Start of DATA TO EXAMINE
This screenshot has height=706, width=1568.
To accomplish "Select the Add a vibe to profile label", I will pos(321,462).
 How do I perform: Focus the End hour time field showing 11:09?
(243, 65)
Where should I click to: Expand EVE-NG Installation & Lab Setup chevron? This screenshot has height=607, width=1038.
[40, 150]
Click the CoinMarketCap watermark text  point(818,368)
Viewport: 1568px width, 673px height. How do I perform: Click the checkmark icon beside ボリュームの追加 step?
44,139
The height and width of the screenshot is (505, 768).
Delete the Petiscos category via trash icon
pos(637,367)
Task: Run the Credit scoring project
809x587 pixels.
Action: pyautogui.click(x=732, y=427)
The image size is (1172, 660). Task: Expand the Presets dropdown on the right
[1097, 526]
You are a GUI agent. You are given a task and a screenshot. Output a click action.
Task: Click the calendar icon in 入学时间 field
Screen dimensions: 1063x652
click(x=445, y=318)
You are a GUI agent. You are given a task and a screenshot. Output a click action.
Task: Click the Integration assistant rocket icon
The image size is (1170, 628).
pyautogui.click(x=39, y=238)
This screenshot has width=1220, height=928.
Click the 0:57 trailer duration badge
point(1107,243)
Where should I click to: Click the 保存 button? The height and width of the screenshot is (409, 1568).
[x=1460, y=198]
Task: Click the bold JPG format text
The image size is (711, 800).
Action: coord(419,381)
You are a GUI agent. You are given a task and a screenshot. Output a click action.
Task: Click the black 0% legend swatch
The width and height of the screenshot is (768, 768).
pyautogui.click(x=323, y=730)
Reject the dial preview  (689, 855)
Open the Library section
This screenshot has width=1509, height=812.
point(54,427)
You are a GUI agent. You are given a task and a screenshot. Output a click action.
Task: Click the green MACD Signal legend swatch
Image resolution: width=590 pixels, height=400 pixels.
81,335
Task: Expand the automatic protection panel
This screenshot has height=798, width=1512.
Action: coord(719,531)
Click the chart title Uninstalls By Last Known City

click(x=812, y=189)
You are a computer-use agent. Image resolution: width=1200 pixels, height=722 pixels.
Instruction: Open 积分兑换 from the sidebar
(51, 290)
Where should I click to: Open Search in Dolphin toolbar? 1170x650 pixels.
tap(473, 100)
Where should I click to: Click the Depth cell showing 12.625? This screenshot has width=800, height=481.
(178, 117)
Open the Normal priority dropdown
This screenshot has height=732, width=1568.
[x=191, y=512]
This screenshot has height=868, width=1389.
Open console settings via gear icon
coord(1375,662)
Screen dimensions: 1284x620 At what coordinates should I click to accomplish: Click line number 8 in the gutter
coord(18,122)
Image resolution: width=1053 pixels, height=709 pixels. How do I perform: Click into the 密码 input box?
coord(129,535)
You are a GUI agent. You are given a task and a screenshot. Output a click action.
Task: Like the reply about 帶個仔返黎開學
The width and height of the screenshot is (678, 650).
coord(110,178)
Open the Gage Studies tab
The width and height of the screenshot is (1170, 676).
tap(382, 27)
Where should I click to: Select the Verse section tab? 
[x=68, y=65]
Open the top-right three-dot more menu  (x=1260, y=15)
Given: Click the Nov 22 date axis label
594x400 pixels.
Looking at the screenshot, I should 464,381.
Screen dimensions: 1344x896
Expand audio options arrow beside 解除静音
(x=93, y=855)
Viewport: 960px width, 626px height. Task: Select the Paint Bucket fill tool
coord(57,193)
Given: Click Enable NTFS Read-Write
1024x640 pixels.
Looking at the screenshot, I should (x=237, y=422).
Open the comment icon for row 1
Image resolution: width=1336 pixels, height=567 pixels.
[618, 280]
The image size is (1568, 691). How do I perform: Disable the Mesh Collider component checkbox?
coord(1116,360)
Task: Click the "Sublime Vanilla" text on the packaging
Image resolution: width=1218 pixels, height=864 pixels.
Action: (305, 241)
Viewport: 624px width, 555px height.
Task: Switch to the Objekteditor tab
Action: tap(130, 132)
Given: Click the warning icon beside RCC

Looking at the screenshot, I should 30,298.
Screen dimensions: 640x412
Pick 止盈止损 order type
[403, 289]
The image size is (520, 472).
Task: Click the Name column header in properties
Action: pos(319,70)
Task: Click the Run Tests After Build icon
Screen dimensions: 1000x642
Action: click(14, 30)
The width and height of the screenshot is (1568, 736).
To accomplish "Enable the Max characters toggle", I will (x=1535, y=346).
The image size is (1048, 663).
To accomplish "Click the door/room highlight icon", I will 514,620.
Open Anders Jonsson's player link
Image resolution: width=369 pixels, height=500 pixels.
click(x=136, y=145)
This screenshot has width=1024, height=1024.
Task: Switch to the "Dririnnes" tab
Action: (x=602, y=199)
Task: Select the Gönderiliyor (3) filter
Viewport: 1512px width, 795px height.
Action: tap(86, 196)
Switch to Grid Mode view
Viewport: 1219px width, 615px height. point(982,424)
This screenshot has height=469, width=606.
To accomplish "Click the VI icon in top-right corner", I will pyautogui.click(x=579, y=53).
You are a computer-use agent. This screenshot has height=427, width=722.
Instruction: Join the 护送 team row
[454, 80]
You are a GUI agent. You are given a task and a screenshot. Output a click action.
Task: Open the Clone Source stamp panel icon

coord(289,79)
End of DATA TO EXAMINE
(DIRECTIONS) Once you reach the line that contains "This screenshot has height=469, width=606.", print it and every line after it exactly as written, stopping at the last line of the records and adding nothing.

(RESPONSE TO THIS TASK)
This screenshot has height=469, width=606.
To accomplish "Click the VI icon in top-right corner", I will pyautogui.click(x=579, y=53).
You are a computer-use agent. This screenshot has height=427, width=722.
Instruction: Join the 护送 team row
[454, 80]
You are a GUI agent. You are given a task and a screenshot. Output a click action.
Task: Open the Clone Source stamp panel icon

coord(289,79)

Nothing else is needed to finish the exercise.